17. Jahrgang | Nummer 16 | 4. August 2014

Nicht nur für Brecht-Kenner eine wahre Fundgrube

von Manfred Orlick

Der Suhrkamp Verlag hat vor vier Jahren mit der Edition der 54 Notizbücher von Bertolt Brecht begonnen. Insgesamt 14 Bände soll das Projekt umfassen, das heißt pro Band meist drei oder vier Notizbücher. Start der Edition war Band 7 mit den Notizbüchern 24 und 25 aus den Jahren 1927-30. Sie dokumentieren eine wichtige Umbruchzeit in Brechts Schaffen, der in diesen Jahren intensive philosophische Studien betrieb und die theoretischen Grundlagen für sein späteres Theaterschaffen erarbeitete.
Vor zwei Jahren erschien Band 1, der die Notizbücher 1 bis 3 aus den Jahren 1918-1920 umfasste. Hier notierte der junge Brecht Gedichtentwürfe, Lieder, Notenskizzen und szenische Entwürfe, aber auch theoretische Betrachtungen über das Theater. Nun liegt mit Band 2 die Fortsetzung vor, der die Notizbücher 4 bis 8 aus dem Jahr 1920 beinhaltet.
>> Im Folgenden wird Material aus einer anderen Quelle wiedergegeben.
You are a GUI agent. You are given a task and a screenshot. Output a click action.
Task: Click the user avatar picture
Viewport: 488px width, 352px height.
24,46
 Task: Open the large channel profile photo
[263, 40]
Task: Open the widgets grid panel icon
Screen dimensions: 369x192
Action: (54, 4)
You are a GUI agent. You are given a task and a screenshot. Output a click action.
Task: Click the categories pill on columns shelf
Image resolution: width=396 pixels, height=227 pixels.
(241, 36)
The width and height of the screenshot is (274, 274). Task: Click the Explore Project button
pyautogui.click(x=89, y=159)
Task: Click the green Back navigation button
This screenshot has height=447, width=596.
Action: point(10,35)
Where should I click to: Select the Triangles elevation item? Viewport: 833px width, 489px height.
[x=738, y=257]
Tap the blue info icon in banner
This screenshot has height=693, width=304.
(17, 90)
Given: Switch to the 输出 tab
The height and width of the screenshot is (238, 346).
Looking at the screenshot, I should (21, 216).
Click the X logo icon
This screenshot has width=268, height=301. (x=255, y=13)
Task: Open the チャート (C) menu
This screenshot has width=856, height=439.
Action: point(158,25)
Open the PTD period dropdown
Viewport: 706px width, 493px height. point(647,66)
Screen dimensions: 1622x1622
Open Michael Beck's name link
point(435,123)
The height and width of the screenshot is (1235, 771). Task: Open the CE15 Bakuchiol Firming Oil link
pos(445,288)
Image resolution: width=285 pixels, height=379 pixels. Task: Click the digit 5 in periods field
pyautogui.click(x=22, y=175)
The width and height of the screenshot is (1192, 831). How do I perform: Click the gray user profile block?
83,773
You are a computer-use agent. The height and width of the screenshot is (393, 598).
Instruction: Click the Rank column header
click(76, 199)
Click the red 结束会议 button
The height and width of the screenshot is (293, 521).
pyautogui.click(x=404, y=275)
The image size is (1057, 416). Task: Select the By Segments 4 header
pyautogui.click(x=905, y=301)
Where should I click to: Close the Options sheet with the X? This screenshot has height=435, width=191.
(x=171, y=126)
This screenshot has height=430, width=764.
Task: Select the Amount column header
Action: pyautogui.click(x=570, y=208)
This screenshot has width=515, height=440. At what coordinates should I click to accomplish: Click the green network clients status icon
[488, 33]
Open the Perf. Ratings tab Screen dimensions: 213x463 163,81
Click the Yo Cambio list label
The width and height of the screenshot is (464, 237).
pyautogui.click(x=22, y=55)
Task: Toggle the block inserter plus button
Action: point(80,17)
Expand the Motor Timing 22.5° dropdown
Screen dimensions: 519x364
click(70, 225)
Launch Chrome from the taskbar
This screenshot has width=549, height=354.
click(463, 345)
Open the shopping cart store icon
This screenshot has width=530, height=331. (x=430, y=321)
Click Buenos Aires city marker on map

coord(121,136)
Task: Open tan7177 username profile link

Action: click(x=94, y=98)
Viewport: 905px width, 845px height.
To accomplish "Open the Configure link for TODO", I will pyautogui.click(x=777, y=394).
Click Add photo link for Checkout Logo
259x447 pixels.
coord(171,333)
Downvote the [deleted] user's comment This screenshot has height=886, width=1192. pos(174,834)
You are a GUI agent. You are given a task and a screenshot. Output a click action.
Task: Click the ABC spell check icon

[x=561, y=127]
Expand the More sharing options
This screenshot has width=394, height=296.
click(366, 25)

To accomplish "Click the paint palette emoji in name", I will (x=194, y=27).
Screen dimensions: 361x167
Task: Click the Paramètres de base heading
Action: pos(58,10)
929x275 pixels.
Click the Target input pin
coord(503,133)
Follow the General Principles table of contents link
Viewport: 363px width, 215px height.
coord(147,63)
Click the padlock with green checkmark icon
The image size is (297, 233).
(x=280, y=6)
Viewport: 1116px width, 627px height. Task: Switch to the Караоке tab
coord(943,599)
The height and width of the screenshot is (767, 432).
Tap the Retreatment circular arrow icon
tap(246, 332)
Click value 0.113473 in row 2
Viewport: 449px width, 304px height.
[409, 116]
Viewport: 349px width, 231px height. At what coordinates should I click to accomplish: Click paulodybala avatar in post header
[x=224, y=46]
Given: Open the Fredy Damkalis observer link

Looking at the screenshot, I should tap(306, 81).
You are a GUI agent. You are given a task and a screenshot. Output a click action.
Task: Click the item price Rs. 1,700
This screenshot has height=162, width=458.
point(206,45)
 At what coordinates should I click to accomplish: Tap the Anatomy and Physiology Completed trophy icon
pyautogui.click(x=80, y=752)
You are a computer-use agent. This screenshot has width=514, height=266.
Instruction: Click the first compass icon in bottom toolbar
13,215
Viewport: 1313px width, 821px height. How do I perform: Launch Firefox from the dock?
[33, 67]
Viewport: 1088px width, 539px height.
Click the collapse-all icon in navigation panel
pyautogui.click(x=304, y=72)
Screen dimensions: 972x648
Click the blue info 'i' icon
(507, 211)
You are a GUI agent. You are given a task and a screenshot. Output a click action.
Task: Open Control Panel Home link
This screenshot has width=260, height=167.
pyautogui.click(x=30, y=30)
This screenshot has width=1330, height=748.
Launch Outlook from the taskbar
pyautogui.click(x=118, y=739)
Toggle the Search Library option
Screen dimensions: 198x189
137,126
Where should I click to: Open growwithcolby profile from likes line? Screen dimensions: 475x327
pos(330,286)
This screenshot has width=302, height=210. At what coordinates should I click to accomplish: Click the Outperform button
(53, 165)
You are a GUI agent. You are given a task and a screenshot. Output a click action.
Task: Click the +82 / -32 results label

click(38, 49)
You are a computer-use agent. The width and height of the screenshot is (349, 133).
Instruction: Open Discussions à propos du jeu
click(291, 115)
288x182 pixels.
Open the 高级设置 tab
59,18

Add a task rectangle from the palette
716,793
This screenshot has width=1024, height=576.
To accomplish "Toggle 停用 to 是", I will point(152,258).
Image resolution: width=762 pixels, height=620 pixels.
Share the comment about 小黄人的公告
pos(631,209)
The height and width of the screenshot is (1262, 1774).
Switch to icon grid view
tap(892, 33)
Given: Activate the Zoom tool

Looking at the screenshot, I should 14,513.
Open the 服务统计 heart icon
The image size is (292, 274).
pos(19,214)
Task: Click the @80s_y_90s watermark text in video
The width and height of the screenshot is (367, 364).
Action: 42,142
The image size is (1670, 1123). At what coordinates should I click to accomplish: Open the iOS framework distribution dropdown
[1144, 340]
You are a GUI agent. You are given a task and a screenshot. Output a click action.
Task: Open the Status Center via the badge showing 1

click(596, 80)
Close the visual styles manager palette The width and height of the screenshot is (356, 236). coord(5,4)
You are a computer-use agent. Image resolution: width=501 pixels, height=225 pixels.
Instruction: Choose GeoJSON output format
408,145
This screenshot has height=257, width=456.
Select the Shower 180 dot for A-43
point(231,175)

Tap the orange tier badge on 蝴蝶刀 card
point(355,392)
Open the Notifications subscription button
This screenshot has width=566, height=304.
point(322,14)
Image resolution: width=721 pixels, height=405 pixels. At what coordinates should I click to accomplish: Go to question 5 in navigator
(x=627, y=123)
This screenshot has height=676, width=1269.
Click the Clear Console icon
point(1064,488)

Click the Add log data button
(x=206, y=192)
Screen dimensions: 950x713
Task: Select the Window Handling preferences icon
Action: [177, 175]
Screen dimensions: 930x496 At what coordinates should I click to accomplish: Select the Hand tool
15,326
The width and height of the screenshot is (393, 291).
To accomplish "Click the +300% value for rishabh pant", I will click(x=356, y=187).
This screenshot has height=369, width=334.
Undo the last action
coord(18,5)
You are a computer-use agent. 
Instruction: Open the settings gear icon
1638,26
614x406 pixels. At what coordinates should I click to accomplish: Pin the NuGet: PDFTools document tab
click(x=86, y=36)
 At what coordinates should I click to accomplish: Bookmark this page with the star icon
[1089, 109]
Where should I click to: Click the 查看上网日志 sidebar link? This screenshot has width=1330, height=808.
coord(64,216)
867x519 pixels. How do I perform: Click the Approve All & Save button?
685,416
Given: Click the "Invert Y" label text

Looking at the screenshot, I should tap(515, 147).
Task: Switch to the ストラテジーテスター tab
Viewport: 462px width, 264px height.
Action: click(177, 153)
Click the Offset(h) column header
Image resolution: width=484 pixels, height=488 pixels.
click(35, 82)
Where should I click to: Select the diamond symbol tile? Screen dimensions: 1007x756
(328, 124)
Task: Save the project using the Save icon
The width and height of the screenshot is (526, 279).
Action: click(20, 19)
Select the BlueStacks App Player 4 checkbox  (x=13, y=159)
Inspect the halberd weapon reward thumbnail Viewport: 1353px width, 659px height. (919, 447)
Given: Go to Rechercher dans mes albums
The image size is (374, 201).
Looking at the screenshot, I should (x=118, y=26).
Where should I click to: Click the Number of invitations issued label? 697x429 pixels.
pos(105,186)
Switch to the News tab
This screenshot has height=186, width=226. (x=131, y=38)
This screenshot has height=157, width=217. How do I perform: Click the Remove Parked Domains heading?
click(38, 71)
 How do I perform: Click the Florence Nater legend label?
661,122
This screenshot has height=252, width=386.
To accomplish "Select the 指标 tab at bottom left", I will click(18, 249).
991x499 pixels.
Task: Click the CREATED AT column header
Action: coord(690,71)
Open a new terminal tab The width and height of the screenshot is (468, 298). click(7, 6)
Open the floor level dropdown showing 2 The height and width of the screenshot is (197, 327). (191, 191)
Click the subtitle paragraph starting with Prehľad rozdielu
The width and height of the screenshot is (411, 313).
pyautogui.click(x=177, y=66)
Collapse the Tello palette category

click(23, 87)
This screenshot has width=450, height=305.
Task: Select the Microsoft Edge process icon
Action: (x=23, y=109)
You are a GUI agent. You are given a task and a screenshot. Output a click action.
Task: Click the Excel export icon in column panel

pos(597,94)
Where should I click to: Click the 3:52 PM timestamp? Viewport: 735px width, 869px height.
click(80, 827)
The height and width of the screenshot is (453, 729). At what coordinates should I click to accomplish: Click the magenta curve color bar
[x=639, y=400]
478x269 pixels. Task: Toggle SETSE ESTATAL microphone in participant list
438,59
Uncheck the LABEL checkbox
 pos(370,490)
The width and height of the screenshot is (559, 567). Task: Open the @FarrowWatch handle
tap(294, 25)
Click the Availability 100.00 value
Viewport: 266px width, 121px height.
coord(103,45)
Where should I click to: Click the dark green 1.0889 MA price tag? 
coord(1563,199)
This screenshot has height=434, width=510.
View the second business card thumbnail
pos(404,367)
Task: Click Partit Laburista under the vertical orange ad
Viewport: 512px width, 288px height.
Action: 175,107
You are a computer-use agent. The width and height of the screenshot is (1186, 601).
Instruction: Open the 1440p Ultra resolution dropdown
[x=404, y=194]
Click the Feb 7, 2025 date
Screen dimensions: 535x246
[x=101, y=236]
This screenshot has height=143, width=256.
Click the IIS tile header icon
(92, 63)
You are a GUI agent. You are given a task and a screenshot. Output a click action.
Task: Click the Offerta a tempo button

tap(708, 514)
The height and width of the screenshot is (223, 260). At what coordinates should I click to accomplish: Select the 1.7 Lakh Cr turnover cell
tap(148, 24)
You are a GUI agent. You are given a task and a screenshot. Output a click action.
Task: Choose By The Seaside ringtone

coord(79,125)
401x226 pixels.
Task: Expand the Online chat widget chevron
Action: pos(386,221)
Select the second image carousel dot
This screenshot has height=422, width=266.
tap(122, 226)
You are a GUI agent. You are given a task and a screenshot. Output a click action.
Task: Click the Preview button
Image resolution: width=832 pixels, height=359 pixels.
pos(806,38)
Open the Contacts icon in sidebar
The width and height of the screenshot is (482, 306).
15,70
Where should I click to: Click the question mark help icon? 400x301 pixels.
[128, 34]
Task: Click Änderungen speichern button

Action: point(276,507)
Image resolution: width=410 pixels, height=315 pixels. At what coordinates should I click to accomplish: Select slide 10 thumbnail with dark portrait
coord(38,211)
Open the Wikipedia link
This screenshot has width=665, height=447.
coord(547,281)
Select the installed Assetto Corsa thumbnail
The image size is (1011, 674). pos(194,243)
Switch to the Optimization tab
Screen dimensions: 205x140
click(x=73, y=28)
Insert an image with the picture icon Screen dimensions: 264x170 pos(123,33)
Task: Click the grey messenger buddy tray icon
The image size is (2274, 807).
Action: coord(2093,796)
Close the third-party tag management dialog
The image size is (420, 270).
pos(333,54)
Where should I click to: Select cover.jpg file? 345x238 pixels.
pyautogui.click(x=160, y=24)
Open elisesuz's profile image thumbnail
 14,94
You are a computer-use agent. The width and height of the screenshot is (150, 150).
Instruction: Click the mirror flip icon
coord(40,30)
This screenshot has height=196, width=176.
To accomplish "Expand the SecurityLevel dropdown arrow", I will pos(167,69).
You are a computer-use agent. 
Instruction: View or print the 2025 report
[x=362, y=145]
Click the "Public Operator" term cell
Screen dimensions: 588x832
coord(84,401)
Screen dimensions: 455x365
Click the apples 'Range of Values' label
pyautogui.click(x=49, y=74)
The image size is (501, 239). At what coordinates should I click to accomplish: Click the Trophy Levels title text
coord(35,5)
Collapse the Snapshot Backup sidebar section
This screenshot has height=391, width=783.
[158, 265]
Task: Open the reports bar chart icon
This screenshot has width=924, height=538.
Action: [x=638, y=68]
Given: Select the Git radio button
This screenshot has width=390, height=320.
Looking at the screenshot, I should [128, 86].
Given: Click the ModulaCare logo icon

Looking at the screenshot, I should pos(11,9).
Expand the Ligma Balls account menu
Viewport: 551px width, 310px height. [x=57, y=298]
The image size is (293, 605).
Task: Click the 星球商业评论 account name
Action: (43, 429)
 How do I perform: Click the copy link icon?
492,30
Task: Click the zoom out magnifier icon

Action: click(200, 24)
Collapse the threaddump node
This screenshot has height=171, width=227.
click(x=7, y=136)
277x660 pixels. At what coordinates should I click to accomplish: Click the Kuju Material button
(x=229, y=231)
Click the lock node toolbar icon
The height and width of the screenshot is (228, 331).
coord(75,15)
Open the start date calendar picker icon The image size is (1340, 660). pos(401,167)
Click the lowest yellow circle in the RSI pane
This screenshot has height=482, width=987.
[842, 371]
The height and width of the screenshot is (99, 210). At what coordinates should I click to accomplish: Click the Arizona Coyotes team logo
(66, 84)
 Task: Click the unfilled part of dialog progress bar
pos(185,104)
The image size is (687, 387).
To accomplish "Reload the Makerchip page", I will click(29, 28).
Obwohl Brecht 1920 kaum Veröffentlichungen hatte, war es doch ein äußerst produktives Jahr, was schon die Vielzahl der Notizbücher zeigt. Darüber hinaus war 1920 ein wichtiges Jahr für Brechts politische Ausrichtung, denn er entwickelte sich zum überzeugten Kommunisten.
Erstmals beschäftigte sich der Brecht 1920 mit der Gattung des Prosagedichtes, und so finden sich in den Notizbüchern zahlreiche Entwürfe. Es entstanden unter anderem seine Psalmen, die aber erst vierzig Jahre später veröffentlicht wurden. Auch Entwürfe zu Stückprojekten wie „Spartakus“, das unter dem auf Martha Feuchtwanger zurückgehenden Titel „Trommeln in der Nacht“ 1922 in München uraufgeführt wurde, finden sich hier. Das Notizbuch 6 verwendete Brecht dagegen ausschließlich für sein Romanprojekt „Das Buch Gasgarott“, das jedoch ein Fragment und eine Laune jenes Jahres blieb. Im Notizbuch 7 finden sich Entwürfe für Gedichte und Stücke, während Notizbuch 8 auch Aphorismen, Filmideen und Adressnotizen enthält.
Wie bei den beiden Vorgängerbänden und wie für die Gesamtedition geplant sind auch bei Band 2 alle Seiten der Notizbücher digital reproduziert. Hier kann man also dem jungen Brecht gewissermaßen über die Schulter schauen. Auf der jeweils gegenüberliegenden Seite wurden die Scans vor allem im Hinblick auf ihre Lesbarkeit (zum Beispiel Süterlin-Handschrift) editorisch bearbeitet.
Ein ausführlicher Anhang gibt zunächst allgemeine Erläuterungen zur Edition generell, ehe dann zu den fünf Notizbüchern Informationen zu deren Entstehungsgeschichte, sowie Stellenerläuterungen und Kurzcharakterisierungen folgen. Dazu gibt es eine Auswahl aus den Tagebüchern (April – Juli 1920) von Caspar Neher, Brechts Schulfreund.
Komplettiert werden die Notizbücher 4 bis 8 schließlich durch eine Zeittafel, ein Literaturverzeichnis sowie mehrere Register, die die Lektüre und die Arbeit mit dieser außergewöhnlichen Edition wesentlich erleichtern.

Bertolt Brecht: Notizbücher. Band 2: 1920, Suhrkamp Verlag, Berlin 2014, 658 Seiten, 49,95 Euro.